_TO BE DONE_
Copy the records verbatim from the line containing "Task: Expand the records-per-page dropdown" to the line containing "click(1233, 16)", with both of those lines included.

_ _ _

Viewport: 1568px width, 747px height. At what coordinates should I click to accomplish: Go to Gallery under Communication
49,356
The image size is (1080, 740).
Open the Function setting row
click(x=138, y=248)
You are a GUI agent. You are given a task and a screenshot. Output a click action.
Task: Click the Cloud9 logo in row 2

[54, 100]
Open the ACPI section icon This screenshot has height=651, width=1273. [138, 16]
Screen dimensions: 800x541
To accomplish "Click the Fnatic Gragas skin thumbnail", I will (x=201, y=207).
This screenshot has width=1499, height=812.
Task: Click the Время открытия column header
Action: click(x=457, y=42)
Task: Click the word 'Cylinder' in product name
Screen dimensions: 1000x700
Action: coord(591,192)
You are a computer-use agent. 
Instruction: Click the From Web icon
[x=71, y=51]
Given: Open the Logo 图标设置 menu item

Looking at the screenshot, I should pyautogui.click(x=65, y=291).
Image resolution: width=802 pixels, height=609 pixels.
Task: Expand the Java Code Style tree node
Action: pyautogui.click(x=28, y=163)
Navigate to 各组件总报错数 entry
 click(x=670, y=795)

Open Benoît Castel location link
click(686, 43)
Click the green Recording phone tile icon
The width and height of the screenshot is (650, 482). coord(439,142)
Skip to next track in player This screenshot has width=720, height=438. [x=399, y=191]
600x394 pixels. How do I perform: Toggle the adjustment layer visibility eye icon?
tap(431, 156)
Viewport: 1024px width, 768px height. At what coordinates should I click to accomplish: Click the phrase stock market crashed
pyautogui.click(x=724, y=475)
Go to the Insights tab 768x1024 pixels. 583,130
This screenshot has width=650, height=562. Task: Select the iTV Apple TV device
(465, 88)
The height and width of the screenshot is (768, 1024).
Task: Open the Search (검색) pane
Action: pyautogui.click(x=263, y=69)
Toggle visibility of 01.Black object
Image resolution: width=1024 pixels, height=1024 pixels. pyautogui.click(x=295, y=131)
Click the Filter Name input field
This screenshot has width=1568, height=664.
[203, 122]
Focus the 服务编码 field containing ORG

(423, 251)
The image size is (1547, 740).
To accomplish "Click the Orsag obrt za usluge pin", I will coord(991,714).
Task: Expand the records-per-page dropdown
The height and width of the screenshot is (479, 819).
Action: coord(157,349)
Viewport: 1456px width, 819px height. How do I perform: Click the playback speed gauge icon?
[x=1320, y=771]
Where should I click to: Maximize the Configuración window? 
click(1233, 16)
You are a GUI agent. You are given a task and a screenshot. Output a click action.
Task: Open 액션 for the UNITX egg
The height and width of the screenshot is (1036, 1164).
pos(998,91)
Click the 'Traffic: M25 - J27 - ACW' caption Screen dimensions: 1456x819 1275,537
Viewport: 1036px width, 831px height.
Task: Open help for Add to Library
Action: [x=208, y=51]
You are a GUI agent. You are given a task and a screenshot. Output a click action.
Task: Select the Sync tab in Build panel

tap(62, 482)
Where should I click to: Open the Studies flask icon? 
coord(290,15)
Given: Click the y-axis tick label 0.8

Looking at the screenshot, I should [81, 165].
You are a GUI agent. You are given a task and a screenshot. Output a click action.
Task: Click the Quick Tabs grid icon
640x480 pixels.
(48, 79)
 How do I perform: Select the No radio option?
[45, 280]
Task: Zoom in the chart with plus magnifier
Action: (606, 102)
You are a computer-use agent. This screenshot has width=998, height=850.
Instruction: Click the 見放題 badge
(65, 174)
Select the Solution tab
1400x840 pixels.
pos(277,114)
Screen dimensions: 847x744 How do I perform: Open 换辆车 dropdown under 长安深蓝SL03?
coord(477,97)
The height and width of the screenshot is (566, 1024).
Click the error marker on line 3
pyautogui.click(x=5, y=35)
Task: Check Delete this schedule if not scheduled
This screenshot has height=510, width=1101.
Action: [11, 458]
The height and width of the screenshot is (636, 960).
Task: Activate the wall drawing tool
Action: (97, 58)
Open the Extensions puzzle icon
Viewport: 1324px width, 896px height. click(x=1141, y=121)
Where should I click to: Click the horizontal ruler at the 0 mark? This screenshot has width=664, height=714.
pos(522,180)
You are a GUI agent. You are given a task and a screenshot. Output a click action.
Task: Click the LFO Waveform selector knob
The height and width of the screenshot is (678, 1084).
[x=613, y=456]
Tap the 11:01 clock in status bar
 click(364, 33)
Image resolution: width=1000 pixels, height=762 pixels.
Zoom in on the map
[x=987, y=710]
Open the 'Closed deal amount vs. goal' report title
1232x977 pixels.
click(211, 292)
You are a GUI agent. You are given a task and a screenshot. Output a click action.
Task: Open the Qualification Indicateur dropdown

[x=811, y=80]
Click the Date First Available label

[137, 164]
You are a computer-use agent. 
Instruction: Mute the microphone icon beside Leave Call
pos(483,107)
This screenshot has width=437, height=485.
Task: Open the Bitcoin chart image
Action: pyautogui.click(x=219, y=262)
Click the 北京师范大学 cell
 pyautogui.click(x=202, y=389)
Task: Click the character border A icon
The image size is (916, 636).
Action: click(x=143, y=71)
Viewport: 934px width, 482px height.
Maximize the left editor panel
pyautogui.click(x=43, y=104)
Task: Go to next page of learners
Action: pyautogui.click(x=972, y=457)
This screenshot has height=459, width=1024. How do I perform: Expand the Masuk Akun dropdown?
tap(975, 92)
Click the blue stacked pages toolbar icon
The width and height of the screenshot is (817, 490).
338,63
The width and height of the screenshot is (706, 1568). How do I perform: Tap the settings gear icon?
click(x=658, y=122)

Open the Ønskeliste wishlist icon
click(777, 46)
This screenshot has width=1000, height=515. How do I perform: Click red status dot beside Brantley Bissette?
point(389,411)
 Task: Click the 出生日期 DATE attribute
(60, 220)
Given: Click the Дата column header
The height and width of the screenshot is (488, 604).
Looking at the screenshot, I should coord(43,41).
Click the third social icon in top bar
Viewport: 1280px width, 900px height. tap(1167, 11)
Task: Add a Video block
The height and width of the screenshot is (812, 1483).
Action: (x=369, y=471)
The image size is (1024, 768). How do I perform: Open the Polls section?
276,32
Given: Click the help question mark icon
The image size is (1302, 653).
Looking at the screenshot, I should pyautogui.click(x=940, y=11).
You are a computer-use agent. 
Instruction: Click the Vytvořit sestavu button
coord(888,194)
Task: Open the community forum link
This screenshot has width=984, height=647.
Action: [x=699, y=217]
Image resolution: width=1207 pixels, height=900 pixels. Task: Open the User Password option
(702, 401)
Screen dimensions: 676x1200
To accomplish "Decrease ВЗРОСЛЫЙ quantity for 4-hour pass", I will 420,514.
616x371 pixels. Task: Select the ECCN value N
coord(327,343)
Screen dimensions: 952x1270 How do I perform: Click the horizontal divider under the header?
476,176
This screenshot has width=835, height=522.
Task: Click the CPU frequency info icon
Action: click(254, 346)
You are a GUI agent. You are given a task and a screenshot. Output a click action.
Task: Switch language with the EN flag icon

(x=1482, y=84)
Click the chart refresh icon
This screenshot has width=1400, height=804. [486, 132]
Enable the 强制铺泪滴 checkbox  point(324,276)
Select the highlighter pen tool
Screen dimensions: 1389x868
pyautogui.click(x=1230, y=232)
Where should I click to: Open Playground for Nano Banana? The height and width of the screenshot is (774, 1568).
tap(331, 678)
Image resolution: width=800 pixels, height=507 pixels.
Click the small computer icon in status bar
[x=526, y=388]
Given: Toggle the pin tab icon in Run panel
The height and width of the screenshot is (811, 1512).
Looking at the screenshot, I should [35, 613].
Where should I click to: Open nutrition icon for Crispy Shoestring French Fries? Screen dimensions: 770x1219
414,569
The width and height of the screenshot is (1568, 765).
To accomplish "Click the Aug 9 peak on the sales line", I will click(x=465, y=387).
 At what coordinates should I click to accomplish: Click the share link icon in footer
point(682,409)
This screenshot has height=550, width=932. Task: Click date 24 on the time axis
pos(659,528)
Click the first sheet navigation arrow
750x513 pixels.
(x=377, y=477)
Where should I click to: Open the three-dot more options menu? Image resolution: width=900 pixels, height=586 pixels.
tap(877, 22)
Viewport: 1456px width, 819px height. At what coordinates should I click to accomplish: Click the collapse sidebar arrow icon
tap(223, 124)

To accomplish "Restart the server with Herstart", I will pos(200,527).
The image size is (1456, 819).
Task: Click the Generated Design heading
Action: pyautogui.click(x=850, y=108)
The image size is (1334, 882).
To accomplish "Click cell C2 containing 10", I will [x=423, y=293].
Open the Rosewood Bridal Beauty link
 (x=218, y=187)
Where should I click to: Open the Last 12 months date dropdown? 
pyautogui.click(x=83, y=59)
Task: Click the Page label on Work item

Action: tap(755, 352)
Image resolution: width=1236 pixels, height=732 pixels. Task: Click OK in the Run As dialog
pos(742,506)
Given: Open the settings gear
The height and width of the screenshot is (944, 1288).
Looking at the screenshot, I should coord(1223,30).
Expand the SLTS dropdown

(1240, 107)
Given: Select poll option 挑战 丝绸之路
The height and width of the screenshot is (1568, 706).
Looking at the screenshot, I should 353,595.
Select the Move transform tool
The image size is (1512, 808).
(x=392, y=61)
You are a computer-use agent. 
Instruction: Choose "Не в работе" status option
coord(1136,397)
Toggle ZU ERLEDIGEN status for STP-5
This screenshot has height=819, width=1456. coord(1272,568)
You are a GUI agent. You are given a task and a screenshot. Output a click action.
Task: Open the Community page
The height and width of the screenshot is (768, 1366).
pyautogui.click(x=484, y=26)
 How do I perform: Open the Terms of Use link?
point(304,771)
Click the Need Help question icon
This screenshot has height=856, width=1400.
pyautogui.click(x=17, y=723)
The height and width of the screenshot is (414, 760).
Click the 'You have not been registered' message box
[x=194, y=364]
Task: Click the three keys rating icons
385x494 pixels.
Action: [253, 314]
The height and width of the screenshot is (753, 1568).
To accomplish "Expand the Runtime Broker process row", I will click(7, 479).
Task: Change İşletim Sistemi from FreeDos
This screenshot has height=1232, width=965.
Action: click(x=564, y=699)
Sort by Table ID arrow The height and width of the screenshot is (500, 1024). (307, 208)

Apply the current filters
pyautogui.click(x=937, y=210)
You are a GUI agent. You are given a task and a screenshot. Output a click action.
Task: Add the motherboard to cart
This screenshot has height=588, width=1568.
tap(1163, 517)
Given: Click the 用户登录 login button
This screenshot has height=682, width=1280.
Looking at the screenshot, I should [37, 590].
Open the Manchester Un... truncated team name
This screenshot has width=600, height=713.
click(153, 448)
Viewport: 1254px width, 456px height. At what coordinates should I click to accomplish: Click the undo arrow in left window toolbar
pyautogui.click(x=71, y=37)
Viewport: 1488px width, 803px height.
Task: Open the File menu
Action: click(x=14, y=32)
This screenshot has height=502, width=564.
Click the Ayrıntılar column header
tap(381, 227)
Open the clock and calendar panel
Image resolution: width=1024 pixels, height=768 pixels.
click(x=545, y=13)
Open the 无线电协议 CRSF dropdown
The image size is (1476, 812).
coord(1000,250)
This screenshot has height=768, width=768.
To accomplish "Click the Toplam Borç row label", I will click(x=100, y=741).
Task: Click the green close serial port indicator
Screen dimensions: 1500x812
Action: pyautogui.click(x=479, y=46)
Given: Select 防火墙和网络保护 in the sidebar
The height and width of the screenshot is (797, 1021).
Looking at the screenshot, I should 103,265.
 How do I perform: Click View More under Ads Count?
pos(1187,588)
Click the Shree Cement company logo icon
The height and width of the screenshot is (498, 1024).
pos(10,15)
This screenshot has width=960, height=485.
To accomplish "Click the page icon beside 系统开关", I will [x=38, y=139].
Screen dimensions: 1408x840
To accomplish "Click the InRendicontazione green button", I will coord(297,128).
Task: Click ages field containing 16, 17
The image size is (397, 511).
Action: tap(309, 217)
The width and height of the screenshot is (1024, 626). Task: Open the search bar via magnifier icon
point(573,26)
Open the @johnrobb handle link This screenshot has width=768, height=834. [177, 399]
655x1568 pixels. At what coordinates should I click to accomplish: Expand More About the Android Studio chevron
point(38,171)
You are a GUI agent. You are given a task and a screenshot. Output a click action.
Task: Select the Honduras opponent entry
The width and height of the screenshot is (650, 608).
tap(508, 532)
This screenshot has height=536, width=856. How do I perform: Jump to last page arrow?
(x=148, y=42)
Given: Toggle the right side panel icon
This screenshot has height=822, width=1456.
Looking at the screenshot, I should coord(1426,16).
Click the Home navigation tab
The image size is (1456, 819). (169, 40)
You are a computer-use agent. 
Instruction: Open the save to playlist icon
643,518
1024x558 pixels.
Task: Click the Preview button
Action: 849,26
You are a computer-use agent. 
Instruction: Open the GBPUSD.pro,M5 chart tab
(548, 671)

_ _ _

_FULL ANSWER_
Task: Expand the records-per-page dropdown
The height and width of the screenshot is (479, 819).
Action: coord(157,349)
Viewport: 1456px width, 819px height. How do I perform: Click the playback speed gauge icon?
[x=1320, y=771]
Where should I click to: Maximize the Configuración window? 
click(1233, 16)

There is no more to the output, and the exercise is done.